## WORK TO BE COMPLETED
All lines below containing "info" are to be listed.

[Stored data]
——
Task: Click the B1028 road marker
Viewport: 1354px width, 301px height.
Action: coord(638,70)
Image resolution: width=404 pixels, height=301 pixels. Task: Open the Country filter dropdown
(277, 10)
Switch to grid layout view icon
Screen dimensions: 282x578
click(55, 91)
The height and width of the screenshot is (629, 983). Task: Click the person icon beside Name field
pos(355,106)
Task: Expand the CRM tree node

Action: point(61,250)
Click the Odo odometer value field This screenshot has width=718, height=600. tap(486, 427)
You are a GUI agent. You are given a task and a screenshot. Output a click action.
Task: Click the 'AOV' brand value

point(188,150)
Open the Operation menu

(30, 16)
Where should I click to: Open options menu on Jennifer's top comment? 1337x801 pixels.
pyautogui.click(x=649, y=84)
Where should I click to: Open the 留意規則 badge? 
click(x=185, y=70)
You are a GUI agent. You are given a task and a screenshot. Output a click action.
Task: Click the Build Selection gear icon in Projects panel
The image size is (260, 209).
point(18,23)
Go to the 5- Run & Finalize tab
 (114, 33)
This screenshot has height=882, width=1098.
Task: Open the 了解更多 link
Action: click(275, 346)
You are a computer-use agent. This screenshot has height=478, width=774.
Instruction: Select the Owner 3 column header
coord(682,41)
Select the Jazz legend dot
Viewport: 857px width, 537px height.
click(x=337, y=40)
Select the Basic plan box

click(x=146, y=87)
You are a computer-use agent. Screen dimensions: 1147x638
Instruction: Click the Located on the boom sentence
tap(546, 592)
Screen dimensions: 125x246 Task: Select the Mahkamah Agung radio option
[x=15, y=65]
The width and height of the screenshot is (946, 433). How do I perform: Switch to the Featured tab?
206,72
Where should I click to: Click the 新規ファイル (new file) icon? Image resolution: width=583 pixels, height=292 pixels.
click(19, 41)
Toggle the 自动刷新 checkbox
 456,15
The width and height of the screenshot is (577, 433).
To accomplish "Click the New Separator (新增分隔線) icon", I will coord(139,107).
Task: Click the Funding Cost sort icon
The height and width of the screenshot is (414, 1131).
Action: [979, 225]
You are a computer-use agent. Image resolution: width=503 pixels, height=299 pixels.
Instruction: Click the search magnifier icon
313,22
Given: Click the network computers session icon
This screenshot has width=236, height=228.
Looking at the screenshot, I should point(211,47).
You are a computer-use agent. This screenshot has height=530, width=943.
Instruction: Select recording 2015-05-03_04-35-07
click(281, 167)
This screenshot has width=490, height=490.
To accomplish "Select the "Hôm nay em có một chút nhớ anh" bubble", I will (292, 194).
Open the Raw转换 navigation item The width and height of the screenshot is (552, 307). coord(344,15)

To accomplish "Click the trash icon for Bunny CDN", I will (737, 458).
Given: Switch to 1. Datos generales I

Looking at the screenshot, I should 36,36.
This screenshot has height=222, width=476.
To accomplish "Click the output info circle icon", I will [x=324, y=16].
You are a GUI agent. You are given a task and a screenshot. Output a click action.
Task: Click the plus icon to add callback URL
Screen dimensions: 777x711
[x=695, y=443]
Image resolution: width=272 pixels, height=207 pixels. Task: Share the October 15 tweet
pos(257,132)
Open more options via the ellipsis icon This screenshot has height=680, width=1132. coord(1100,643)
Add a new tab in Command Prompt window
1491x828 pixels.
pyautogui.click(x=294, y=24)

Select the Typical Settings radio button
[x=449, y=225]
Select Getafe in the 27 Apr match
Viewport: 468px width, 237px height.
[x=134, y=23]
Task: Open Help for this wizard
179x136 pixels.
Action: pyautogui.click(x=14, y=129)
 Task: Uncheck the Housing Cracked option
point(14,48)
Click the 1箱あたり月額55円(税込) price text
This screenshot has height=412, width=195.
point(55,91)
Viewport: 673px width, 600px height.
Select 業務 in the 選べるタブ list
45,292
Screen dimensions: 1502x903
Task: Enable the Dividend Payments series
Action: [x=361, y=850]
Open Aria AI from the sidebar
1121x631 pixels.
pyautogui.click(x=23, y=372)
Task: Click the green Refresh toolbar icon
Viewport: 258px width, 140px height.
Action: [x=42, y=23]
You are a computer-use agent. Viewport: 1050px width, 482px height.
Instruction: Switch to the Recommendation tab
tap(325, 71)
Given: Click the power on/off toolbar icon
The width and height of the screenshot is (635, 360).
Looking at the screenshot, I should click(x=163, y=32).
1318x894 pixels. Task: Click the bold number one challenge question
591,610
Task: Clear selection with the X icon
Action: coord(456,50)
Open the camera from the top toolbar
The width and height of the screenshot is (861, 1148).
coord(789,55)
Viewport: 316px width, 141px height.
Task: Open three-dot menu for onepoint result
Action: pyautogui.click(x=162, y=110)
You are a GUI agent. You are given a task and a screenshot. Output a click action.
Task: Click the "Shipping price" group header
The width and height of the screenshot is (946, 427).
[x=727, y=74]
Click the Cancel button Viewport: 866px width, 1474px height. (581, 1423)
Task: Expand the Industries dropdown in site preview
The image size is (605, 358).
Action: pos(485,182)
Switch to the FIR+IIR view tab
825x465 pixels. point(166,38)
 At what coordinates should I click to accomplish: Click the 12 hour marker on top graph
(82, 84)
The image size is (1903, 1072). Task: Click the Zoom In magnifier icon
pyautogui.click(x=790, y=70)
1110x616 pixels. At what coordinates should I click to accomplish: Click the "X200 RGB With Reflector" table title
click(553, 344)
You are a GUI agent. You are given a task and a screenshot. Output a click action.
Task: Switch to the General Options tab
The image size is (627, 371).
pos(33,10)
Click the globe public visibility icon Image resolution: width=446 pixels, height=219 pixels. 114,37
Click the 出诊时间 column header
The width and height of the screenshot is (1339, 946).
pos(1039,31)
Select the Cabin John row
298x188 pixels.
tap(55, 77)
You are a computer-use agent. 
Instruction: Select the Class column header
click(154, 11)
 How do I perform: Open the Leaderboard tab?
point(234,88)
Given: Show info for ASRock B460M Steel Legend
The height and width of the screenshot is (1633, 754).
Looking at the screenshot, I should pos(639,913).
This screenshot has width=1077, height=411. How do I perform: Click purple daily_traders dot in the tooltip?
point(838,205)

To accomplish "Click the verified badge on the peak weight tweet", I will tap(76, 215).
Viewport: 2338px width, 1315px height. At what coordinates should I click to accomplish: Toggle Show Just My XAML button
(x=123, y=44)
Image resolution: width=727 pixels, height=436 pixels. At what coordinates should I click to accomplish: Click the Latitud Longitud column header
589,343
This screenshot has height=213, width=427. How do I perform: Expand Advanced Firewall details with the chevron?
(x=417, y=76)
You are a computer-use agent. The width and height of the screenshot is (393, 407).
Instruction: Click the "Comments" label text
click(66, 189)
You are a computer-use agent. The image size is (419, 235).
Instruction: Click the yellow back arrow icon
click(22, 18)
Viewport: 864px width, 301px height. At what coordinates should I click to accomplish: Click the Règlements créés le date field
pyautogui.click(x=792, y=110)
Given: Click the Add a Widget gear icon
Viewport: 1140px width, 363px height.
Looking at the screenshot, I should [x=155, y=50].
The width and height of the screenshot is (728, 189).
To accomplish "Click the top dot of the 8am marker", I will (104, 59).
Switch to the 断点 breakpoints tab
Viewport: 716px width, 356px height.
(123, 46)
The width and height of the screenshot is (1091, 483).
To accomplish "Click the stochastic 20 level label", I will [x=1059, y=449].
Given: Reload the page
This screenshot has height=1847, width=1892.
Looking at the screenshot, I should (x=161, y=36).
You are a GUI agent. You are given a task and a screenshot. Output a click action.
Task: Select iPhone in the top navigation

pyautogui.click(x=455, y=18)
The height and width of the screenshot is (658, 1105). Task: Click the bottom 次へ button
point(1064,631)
——
## COMPLETED TASK
To accomplish "Click the output info circle icon", I will [x=324, y=16].
Given: Show info for ASRock B460M Steel Legend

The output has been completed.